"Like Lambs To Slaughter," Observations On The Real Lessons Of Keynes

Tyler Durden's picture

From the management of a global currency war to the 1998 Committee to Save The World, QBAMCO provides an all encompassing escape into the reality our current - and future - monetary (and inflationary) world. While Brodsky and Quaintance do not expect a breakdown in global monetary oversight, they do expect fiat currency debasement to continue to mask the driver of real economic malaise and contraction - global bank deleveraging; and they do expect this process to lead to a popular loss of confidence in today’s major currencies as savings instruments – perhaps beginning in the global capital markets in 2013.

 

The big macro questions:

Will global central banks raise rates, withdraw bank reserves or tighten credit policies in any way before the global economy experiences significant price inflation? No.

 

Will they continue threatening to tighten? Probably.

 

Will they continue to de-lever bank balance sheets via bank reserve creation? Absolutely.

 

Will global central banks continue to be significant net purchasers of physical gold in 2013 and beyond?

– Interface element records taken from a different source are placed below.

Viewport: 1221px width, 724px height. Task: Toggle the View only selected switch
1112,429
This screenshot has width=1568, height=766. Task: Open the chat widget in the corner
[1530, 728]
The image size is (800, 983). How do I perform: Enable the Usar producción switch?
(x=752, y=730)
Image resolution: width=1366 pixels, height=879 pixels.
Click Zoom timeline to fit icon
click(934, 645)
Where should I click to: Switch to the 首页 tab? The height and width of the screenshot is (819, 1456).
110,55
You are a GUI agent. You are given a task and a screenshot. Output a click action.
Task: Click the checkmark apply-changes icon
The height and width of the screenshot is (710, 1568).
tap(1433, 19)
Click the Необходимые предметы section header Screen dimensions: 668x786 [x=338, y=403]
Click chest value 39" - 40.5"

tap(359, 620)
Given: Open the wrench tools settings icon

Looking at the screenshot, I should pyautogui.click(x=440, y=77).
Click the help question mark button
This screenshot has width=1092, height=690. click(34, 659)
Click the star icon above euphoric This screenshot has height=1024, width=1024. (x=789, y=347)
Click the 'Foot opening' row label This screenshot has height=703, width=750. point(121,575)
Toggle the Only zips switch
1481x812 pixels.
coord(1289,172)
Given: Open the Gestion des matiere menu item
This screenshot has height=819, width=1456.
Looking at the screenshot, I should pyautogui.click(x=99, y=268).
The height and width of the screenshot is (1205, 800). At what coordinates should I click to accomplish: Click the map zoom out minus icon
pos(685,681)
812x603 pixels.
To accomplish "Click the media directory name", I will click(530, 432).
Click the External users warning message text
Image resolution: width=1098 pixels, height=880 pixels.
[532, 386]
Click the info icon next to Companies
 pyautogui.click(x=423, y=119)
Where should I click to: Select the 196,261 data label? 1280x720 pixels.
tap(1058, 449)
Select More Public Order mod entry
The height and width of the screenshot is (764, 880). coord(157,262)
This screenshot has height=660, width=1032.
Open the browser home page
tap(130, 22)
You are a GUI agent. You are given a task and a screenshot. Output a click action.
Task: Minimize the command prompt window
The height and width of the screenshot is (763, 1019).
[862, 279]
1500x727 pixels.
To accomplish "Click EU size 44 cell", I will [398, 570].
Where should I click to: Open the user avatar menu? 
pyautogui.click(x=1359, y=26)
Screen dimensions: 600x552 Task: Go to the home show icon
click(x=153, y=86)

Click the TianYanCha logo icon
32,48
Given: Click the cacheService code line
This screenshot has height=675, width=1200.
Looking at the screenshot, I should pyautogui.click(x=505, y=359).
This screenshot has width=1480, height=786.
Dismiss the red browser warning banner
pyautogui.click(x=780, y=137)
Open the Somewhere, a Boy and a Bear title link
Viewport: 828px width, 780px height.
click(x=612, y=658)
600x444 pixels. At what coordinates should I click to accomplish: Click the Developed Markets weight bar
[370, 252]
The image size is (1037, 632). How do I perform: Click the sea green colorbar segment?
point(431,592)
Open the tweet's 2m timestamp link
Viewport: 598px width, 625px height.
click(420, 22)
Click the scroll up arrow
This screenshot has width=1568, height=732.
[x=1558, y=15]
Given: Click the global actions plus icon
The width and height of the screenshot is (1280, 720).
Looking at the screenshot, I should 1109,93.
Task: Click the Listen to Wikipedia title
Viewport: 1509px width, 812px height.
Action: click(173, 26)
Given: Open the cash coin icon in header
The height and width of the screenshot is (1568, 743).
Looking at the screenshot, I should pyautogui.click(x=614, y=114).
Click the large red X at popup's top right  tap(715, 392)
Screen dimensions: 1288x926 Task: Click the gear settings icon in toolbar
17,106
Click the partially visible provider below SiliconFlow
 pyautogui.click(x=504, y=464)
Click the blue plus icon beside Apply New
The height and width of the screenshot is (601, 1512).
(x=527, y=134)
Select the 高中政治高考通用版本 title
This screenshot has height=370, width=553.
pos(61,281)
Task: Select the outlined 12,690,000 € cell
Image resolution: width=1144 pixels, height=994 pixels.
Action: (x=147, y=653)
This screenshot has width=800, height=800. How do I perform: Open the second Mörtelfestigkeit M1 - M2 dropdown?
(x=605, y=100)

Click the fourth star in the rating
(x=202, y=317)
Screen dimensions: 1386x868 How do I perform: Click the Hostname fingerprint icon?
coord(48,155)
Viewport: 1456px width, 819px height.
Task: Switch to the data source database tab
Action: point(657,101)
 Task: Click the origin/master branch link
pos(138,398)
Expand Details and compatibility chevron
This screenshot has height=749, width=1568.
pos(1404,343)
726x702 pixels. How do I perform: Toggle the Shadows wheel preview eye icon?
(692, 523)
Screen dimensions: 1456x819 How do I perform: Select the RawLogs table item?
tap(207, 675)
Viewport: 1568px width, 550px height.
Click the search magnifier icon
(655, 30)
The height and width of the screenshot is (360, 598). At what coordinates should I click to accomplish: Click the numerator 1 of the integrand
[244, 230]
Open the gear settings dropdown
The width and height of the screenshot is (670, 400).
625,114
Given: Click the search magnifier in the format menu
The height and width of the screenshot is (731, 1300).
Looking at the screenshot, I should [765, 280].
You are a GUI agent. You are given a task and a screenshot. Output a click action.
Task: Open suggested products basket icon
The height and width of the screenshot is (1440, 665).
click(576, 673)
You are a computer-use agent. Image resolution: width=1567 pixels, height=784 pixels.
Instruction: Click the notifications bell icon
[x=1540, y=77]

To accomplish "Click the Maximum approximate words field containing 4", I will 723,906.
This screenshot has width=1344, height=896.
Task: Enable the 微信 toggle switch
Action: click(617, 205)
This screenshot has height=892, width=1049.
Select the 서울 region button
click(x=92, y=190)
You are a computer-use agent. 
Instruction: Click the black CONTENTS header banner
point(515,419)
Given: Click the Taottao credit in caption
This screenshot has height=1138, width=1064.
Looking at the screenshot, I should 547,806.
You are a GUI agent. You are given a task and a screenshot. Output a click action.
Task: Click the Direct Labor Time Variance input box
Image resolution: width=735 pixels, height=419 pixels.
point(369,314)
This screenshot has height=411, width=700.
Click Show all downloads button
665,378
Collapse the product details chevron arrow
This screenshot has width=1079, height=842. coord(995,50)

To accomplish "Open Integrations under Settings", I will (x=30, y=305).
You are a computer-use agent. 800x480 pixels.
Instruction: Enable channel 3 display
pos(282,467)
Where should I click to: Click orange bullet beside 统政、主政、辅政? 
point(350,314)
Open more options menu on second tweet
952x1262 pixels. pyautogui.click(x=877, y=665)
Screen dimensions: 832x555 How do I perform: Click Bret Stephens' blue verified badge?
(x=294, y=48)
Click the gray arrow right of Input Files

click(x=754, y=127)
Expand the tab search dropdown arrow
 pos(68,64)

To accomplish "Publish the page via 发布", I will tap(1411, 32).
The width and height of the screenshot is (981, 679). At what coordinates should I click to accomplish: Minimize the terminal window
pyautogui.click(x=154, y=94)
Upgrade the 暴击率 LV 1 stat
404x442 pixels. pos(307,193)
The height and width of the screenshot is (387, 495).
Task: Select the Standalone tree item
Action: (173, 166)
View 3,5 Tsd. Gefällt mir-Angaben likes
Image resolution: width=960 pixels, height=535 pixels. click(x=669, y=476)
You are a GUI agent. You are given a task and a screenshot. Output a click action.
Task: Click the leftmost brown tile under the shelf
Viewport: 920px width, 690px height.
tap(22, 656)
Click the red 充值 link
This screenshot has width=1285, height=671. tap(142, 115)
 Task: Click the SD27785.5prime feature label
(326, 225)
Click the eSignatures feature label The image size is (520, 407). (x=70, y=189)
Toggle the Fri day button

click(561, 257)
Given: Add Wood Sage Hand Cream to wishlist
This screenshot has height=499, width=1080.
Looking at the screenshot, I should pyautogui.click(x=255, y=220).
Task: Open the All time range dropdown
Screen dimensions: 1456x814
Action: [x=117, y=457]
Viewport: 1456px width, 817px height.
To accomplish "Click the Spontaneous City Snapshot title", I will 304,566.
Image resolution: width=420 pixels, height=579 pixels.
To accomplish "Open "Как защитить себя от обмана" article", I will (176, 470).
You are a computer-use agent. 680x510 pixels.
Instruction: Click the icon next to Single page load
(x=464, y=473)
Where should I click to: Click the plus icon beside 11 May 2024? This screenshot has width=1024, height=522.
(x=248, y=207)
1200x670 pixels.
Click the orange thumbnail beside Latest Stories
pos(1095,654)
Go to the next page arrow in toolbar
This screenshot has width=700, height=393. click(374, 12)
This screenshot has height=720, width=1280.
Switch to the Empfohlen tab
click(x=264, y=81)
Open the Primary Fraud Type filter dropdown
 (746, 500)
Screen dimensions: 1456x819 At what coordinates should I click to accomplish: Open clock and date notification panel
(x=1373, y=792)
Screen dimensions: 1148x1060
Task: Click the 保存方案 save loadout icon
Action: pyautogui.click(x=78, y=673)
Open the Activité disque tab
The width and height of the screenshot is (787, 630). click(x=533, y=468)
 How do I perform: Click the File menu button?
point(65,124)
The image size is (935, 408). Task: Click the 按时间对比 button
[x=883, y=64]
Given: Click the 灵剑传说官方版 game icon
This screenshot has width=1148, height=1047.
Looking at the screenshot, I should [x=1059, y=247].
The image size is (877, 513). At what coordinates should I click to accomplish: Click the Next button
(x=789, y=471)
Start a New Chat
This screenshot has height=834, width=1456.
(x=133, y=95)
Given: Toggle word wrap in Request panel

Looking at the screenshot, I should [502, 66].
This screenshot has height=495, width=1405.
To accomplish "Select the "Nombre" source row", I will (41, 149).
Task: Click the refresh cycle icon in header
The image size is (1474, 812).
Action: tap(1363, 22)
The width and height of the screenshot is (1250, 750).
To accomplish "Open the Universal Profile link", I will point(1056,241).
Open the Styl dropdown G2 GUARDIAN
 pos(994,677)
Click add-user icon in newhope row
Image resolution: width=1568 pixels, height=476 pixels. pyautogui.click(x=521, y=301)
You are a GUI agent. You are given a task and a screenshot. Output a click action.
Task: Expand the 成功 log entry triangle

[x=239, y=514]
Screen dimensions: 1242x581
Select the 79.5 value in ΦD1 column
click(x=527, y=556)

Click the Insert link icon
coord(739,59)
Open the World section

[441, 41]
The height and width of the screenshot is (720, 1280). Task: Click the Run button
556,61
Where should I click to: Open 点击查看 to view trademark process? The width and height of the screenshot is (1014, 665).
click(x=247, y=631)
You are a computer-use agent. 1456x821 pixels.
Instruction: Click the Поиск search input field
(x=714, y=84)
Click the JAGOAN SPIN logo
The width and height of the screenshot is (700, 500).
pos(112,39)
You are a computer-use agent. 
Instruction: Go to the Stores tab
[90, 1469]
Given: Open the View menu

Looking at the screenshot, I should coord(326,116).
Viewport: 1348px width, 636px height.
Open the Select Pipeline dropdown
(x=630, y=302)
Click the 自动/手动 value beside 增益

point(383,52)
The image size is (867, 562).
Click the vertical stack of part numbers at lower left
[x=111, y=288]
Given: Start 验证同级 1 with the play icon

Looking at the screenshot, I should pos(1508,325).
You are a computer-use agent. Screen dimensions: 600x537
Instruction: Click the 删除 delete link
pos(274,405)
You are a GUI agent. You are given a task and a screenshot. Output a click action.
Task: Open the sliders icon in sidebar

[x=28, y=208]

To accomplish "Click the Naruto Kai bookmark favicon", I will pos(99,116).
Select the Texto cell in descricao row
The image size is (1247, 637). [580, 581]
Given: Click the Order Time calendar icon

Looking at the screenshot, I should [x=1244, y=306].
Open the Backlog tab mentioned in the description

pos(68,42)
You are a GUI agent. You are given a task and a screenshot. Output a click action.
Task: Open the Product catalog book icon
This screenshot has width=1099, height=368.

Bank on it.

 

Will big global wealth holders convert increasing amounts of fiat currency into physical precious metals, resources and other beneficiaries of global price inflation? Highly likely.

 

Will Western financial asset allocators figure out what all this implies for stocks and bonds in 2013? We think so, probably after a significantly higher-than-expected CPI print.

 

Higher global goods and service inflation is a tail event currently unforeseen by the great majority of investors and unexpressed, or expressed improperly, in the great majority of investment portfolios. And yet we see it as a lock, perhaps asserting itself in 2013.

 

February marks QBAMCO’s sixth anniversary and we are grateful for the interest our views have generated. This piece addresses the following issues:

Currency War – Theory & Practice: We argue one should not necessarily mistake rotating currency devaluations presently for the threat of a belligerent global currency war. Monetary authorities are likely to continue managing the timing and magnitude of discrete, coordinated relative currency weakness so that the appearance of a stable global monetary system remains intact.

 

Cause for Concern: While we do not expect a breakdown in global monetary oversight, we do expect fiat currency debasement to continue to mask the driver of real economic malaise and contraction – global bank de-levering; and we do expect this process to lead to a popular loss of confidence in today’s major currencies as savings instruments – perhaps beginning in the global capital markets in 2013.

 

Lambs to Slaughter: We do not expect an overt crash in global stock, bond and real estate markets, or one that would last very long. They are already crashing in real terms and there is a well-structured mechanism in place to support nominal pricing. Any future flight of public sponsorship would be met with central bank credit support working through bank intermediaries. For those not part of the support mechanism, however, the monetary market put does not necessarily argue in favor of investing broadly in implicitly levered financial markets.

 

The 1998 Committee to Save the World & Centralize Global Economic Control (and their Legacy Beards): We think the smart play is to bet with these guys and the power of their institutions.

 

Reasonable Contrarianism: The pain of holding an inflationary bias over the last six years has been intense, and the pain has only increased exponentially over the last two years. The good news is that we believe for the first time there are important macroeconomic events signaling a fundamental shift in the global monetary system is finally approaching. We expect discussion of Fed, ECB and BOE inflation and/or nominal GDP targeting to become louder and more frequent in 2013, and we expect markets to begin adjusting asset prices accordingly.

 

The Pain Trade: All the Sturm and Drang in the financial press about a revival of the US housing market is bologna. We provide a short idea.

 

Bad Science: On February 1, a large multinational bank published a report that called the end of the bull market in gold, claiming; “the 2011 high will prove to have been the peak for the USD gold price in this cycle.” While no one knows the future and the dollar price of gold may rise or fall, we are quite certain gold’s future path will have nothing to do with the arguments included in this report. Sadly, it was a case study in false identities leading to wayward causations and, in our view, a diametrically wrong conclusion.

 

The True Lesson of JMK: The most important takeaway from John Maynard Keynes many views is that sometimes change for change’s sake is necessary to jumpstart popular confidence.

The Play: We think that what will eventually (or soon) occur will be the rare occasion when return-on-savings trounces return-on-investment, implying precious metals will outperform the great majority of financial assets (except for shares in precious metals miners and natural resource producers).